> WHAT THE TASK ASKS
The job is to find each line of the records below that includes the word "arrow" and copy it.

> DATA FOR THE TASK
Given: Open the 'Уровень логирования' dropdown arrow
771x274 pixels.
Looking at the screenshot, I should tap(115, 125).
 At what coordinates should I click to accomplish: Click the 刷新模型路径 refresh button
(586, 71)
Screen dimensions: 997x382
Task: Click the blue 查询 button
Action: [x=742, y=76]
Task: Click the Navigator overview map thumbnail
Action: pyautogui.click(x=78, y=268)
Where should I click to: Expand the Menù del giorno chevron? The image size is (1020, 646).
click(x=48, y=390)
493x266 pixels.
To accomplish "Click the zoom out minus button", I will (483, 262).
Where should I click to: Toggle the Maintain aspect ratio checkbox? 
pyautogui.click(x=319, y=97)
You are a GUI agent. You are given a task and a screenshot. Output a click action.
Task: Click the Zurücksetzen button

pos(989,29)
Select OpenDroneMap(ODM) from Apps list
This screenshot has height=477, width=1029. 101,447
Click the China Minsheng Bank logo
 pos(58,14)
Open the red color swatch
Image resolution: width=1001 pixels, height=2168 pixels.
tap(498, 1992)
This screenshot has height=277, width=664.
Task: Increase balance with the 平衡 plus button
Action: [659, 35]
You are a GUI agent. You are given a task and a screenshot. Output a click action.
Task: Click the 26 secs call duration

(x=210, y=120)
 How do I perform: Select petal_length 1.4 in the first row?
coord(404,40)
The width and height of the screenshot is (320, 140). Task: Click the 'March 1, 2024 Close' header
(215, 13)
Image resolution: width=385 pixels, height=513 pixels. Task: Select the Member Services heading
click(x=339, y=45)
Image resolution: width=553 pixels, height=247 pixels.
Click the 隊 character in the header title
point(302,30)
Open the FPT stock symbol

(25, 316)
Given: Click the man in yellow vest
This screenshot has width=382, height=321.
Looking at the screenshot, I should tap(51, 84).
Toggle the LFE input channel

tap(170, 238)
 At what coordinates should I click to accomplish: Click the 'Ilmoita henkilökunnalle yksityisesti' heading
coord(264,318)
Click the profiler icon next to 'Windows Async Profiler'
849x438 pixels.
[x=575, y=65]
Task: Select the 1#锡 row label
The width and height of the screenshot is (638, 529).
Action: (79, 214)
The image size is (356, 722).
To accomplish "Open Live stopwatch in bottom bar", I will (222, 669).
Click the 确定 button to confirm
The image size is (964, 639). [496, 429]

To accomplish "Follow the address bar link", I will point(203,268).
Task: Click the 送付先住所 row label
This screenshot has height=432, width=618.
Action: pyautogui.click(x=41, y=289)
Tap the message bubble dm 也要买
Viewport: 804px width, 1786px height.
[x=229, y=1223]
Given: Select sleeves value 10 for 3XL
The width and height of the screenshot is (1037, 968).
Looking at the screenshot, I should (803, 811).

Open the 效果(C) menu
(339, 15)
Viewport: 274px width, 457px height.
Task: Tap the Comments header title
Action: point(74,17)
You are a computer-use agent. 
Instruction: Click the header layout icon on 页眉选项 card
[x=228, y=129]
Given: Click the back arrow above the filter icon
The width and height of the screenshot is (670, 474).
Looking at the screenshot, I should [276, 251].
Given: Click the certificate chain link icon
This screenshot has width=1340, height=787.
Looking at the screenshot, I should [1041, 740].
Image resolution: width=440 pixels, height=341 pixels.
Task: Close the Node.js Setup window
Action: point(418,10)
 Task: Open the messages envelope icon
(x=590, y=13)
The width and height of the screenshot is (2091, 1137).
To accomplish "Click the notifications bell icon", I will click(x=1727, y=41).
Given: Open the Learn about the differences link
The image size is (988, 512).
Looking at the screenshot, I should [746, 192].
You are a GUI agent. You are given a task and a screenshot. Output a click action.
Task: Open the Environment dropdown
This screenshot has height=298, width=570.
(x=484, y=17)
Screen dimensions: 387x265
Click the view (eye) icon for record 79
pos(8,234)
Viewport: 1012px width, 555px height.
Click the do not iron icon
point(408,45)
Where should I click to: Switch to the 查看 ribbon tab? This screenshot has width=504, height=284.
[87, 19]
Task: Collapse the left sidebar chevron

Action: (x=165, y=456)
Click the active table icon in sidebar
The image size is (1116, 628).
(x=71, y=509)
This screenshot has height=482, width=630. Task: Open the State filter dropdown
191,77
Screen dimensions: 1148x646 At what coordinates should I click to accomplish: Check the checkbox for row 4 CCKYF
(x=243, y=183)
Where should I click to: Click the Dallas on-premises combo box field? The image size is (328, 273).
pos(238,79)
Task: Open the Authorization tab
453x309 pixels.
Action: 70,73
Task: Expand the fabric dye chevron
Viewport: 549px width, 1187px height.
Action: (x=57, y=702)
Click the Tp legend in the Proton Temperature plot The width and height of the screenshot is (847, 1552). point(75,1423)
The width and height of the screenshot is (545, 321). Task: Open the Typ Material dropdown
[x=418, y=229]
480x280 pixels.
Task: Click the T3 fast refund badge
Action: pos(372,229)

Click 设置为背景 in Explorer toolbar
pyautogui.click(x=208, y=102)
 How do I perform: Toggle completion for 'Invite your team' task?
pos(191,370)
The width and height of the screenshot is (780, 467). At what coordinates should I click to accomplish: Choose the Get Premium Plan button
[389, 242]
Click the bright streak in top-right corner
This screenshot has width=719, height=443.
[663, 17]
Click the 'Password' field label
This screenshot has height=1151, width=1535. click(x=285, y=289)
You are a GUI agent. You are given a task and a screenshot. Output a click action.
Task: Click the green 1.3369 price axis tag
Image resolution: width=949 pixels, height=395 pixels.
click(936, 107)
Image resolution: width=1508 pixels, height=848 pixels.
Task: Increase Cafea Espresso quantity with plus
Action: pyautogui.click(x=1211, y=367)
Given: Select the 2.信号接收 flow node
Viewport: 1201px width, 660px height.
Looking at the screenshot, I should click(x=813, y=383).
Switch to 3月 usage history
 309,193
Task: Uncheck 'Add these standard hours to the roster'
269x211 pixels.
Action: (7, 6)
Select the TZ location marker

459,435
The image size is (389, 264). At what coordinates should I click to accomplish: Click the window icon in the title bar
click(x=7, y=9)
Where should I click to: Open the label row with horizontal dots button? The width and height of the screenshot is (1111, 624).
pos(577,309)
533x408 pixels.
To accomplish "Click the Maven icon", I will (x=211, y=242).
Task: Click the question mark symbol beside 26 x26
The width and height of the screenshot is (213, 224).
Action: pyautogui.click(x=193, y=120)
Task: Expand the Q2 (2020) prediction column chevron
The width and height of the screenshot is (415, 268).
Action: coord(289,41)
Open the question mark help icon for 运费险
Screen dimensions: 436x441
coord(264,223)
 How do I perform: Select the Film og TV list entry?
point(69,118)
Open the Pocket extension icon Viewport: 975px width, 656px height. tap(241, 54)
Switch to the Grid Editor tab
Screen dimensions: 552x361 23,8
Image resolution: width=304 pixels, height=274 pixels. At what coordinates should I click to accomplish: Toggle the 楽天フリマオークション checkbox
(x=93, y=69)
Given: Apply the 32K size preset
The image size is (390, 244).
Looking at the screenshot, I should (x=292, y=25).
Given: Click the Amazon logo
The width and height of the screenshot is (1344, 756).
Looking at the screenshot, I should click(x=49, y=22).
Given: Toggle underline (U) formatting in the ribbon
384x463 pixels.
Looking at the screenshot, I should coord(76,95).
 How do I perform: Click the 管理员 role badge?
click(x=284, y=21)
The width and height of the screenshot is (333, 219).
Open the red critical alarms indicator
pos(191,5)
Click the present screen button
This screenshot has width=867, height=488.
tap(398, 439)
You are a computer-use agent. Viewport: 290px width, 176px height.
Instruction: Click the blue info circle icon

> TASK RESPONSE
Given: Open the 'Уровень логирования' dropdown arrow
Given: Click the back arrow above the filter icon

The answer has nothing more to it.